8.4 Spec 011 (self-extending skills) — currently a draft

  • Read specs/011-*.md if it exists — this is the next frontier piece you've been thinking about
  • The idea: let the agent itself author new skills based on observed patterns, with code review approval gates

8.5 State-of-the-art audit — what you've nailed, what's missing

Solidly modern (frontier or near-frontier): - ✅ Pydantic AI agent framework with type-safe tool registration - ✅ Domain-scoped tool sets (reduces "too many tools" failure mode) - ✅ Hybrid retrieval (semantic + keyword, RRF fusion) - ✅ Three-tier memory hierarchy (session → daily → permanent) - ✅ Cache-friendly system prompt design (datetime in user turn) - ✅ Dual observability with shared OTEL provider - ✅ Managed prompts with drift detection - ✅ Multi-step planning with scratchpad threading and resume - ✅ Approval gate via stateless sentinel pattern - ✅ MCP for external integrations - ✅ Push-model wearable ingest (sidesteps both privacy and OAuth issues)

Common but you've skipped (intentionally or not): - ⚠️ No re-ranking pass on retrieved context (cross-encoder or LLM-as-reranker) - ⚠️ No HyDE / query rewriting for retrieval - ⚠️ No mid-turn self-critique loop (reflection happens nightly, not within a request) - ⚠️ No structured output schemas on most tools (the planner uses one — others don't) - ⚠️ No prompt evals or A/B testing harness on top of your scoring infrastructure

Frontier patterns worth considering next: - 🔮 Computer use (Claude's screen-grab tool use) — let Kwasi see and click, not just call APIs - 🔮 Sub-agent delegation with shared workspace — your planner could spawn parallel sub-agents instead of sequential steps - 🔮 Memory consolidation via graph extraction (Mem0, Zep) — extract entity relationships from conversations into a knowledge graph - 🔮 Continuous fine-tuning of a small classifier on your routing decisions — your keyword router could become a learned router with zero LLM cost - 🔮 Agentic evaluation — have a separate "judge" agent score the main agent's responses, feed scores into Langfuse


Where to save this

After approval, this curriculum will be written to docs/curriculum.md and linked from docs/index.md so it's discoverable alongside the other docs. We then walk through one session per sitting; you can interrupt for "wait, explain that" or "show me the code" at any point.

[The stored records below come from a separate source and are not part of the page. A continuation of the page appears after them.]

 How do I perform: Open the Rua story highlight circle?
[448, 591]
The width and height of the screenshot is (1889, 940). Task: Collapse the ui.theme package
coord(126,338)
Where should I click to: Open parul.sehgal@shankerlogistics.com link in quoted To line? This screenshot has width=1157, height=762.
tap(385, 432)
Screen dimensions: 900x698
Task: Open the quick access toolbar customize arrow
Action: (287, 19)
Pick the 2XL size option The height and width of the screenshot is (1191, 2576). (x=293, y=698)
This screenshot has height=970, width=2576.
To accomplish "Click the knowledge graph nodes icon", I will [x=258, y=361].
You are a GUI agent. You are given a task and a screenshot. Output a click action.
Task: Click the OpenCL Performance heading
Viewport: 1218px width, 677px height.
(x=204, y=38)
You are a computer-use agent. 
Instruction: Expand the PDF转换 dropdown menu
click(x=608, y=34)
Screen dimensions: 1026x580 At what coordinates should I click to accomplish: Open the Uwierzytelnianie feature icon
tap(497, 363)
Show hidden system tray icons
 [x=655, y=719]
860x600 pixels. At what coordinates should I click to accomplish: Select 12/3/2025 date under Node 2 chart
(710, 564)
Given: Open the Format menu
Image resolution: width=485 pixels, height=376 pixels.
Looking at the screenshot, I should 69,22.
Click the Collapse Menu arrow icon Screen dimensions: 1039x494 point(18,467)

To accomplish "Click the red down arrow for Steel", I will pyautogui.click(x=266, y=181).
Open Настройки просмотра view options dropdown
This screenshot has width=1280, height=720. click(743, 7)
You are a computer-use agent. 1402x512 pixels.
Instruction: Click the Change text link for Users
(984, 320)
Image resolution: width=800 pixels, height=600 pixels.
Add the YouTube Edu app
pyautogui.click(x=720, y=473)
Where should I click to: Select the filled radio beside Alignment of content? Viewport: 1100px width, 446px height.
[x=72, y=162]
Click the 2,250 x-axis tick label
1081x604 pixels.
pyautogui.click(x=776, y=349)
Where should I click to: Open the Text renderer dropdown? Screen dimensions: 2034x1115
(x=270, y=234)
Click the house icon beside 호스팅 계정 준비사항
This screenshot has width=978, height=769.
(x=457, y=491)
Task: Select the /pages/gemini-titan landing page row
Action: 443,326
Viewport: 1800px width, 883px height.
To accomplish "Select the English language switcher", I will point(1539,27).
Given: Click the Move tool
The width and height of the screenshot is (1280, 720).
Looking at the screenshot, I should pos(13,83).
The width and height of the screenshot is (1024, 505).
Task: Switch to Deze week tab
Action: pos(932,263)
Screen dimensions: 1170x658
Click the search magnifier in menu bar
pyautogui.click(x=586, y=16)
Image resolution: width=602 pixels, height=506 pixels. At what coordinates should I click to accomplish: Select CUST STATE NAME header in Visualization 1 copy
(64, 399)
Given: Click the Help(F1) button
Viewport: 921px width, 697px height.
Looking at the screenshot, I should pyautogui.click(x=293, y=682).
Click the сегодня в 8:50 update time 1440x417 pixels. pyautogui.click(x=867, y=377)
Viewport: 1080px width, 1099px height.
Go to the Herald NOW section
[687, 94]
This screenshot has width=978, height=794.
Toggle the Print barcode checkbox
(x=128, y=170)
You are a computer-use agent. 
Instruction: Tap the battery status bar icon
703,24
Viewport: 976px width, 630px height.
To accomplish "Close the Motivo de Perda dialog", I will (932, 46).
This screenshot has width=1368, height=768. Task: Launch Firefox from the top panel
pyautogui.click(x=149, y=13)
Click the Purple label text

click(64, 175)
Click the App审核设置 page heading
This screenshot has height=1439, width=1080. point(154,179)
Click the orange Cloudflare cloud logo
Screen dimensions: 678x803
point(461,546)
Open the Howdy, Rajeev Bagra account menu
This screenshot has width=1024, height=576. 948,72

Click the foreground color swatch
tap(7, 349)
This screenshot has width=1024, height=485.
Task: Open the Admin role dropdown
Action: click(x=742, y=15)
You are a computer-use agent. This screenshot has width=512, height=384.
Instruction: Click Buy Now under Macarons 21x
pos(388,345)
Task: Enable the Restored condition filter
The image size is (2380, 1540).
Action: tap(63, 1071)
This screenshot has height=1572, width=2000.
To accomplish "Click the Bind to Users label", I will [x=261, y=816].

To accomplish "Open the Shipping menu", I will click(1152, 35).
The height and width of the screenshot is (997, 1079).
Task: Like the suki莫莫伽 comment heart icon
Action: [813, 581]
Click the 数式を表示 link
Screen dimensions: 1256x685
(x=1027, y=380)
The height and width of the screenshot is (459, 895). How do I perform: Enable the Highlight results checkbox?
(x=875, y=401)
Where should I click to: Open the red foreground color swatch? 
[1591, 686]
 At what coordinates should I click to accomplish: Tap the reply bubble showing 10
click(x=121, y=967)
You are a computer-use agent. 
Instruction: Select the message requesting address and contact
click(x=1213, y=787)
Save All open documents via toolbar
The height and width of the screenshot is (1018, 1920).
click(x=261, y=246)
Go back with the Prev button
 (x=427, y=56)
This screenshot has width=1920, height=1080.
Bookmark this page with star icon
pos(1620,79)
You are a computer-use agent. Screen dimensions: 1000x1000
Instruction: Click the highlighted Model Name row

How to run the walkthrough

For each session, the rhythm is: 1. You read the section (5–10 min) 2. I open the actual files at the line numbers cited and we trace through together 3. You do the exercises (10–20 min) — I'm here to answer questions 4. We discuss the state-of-the-art note — what would you change with another year of work?

Total time across all 8 sessions: roughly 6–10 hours, comfortably spread over a week or two.